### What is asked
Gather every line of the entries below that contains the word "left", and copy each one in full.

== Records supplied ==

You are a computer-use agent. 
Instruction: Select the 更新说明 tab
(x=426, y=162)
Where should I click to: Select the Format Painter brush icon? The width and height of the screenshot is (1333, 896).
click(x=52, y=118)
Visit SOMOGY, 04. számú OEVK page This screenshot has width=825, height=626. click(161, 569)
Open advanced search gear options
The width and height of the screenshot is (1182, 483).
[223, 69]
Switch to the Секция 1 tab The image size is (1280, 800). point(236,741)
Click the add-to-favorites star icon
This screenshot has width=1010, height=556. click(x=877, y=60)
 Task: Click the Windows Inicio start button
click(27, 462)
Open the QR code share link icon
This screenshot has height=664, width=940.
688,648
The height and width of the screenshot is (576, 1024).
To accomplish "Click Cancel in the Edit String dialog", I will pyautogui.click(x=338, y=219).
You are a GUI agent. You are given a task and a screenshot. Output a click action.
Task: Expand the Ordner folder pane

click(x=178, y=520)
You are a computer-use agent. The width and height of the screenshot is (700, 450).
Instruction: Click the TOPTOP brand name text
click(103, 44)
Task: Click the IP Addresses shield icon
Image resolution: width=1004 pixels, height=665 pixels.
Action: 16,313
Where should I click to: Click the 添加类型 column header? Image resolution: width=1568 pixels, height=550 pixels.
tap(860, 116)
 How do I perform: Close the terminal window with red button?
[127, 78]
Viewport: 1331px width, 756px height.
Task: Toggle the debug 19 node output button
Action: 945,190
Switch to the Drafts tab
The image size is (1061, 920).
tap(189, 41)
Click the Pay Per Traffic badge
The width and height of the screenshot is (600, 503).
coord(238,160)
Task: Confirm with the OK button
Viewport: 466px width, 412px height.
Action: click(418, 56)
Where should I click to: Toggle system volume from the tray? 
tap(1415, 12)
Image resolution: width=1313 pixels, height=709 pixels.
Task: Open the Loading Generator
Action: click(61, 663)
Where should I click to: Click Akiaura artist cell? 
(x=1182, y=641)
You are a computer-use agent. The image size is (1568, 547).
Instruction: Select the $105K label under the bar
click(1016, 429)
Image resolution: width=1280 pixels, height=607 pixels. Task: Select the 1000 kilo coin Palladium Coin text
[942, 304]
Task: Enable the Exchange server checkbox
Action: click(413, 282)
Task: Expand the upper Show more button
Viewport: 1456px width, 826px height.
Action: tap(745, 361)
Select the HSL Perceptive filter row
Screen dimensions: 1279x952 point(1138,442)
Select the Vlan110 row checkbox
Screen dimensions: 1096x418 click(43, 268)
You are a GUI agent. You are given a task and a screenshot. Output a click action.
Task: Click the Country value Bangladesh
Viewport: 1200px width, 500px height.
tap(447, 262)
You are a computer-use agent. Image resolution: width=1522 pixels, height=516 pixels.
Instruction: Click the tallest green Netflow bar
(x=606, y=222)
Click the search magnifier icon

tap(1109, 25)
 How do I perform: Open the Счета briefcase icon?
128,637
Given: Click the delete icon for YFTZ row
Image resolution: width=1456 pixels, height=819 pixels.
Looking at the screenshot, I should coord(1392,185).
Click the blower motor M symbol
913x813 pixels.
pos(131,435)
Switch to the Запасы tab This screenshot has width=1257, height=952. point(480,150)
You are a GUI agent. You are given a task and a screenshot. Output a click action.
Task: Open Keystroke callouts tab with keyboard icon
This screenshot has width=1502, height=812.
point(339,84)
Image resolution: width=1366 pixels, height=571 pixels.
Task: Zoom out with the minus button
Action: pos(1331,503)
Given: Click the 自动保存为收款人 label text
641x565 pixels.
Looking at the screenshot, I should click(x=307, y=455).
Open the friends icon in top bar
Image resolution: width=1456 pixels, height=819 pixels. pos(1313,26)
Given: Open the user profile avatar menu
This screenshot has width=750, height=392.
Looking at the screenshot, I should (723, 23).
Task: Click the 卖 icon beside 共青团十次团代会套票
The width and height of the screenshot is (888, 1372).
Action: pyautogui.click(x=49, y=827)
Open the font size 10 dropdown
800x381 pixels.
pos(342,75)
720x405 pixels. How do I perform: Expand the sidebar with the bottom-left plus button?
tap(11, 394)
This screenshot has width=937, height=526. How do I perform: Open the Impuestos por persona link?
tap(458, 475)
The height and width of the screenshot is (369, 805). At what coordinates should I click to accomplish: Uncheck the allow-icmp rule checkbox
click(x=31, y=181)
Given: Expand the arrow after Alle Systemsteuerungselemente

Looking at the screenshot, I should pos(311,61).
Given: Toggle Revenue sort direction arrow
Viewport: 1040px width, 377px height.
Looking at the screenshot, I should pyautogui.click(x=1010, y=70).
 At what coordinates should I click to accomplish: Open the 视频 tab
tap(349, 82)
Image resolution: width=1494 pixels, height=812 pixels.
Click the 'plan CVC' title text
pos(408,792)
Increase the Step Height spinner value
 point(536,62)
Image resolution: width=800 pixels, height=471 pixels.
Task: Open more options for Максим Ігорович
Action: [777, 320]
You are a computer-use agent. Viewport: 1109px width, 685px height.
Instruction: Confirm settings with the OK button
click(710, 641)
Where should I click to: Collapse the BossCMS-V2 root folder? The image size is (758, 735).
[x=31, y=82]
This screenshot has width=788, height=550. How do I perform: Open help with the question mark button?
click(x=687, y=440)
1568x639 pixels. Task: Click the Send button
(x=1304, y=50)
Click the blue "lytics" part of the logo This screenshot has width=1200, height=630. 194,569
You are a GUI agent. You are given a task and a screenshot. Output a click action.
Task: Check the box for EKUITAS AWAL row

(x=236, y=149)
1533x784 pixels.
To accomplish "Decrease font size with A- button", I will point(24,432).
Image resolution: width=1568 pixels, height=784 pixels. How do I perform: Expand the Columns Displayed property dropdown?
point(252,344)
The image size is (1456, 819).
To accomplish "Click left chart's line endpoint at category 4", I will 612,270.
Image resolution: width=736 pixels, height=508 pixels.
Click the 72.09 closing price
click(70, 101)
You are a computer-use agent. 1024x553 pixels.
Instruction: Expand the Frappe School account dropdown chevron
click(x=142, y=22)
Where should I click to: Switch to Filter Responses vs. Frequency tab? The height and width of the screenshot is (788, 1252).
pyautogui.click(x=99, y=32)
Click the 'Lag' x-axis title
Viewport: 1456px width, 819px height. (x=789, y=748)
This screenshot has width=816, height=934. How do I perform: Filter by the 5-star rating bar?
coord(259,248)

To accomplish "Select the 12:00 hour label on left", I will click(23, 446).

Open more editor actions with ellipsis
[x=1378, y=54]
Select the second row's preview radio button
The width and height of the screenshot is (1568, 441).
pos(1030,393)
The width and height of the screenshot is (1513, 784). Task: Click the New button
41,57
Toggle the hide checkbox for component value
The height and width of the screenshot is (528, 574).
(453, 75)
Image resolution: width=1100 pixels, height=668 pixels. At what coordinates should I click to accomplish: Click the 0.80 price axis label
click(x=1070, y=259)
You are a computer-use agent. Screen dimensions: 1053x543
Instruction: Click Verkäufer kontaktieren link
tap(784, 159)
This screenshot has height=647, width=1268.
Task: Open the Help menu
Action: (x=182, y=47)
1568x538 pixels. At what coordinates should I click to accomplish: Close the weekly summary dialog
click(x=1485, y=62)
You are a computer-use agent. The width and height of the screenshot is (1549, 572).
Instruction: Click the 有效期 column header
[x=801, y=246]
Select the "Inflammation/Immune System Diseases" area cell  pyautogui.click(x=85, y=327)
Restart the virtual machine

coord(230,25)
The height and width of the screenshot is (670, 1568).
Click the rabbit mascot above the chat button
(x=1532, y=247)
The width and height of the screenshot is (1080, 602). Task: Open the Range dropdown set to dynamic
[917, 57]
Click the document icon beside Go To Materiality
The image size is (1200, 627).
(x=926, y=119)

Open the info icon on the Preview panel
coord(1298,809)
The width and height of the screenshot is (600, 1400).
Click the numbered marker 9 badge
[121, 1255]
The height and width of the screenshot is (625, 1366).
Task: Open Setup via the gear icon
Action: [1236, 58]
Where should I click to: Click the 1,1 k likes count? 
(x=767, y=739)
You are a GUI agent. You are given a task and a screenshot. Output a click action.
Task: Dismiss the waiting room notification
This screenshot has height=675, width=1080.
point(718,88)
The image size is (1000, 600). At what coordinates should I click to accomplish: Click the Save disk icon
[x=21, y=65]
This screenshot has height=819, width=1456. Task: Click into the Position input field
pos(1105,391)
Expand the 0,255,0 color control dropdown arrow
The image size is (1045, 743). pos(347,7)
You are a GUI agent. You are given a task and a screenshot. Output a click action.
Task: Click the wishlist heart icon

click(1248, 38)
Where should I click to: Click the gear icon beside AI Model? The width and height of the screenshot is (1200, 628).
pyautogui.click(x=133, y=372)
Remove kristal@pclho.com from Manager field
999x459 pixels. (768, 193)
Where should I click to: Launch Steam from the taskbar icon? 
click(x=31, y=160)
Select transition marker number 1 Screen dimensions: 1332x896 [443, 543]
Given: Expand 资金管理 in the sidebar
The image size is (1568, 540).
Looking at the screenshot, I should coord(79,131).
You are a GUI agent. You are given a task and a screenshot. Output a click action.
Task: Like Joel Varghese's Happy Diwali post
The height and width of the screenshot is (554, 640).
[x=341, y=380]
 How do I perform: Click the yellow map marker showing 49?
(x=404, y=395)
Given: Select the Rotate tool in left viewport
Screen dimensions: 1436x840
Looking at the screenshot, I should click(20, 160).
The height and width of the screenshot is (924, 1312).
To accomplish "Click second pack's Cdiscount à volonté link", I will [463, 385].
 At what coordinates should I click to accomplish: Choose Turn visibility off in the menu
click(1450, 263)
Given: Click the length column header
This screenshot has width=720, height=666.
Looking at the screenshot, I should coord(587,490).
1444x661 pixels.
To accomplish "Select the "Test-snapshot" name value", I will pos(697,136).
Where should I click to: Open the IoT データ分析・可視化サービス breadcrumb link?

===

### The answer
720x405 pixels. How do I perform: Expand the sidebar with the bottom-left plus button?
To accomplish "Click left chart's line endpoint at category 4", I will 612,270.
To accomplish "Select the 12:00 hour label on left", I will click(23, 446).
Given: Select the Rotate tool in left viewport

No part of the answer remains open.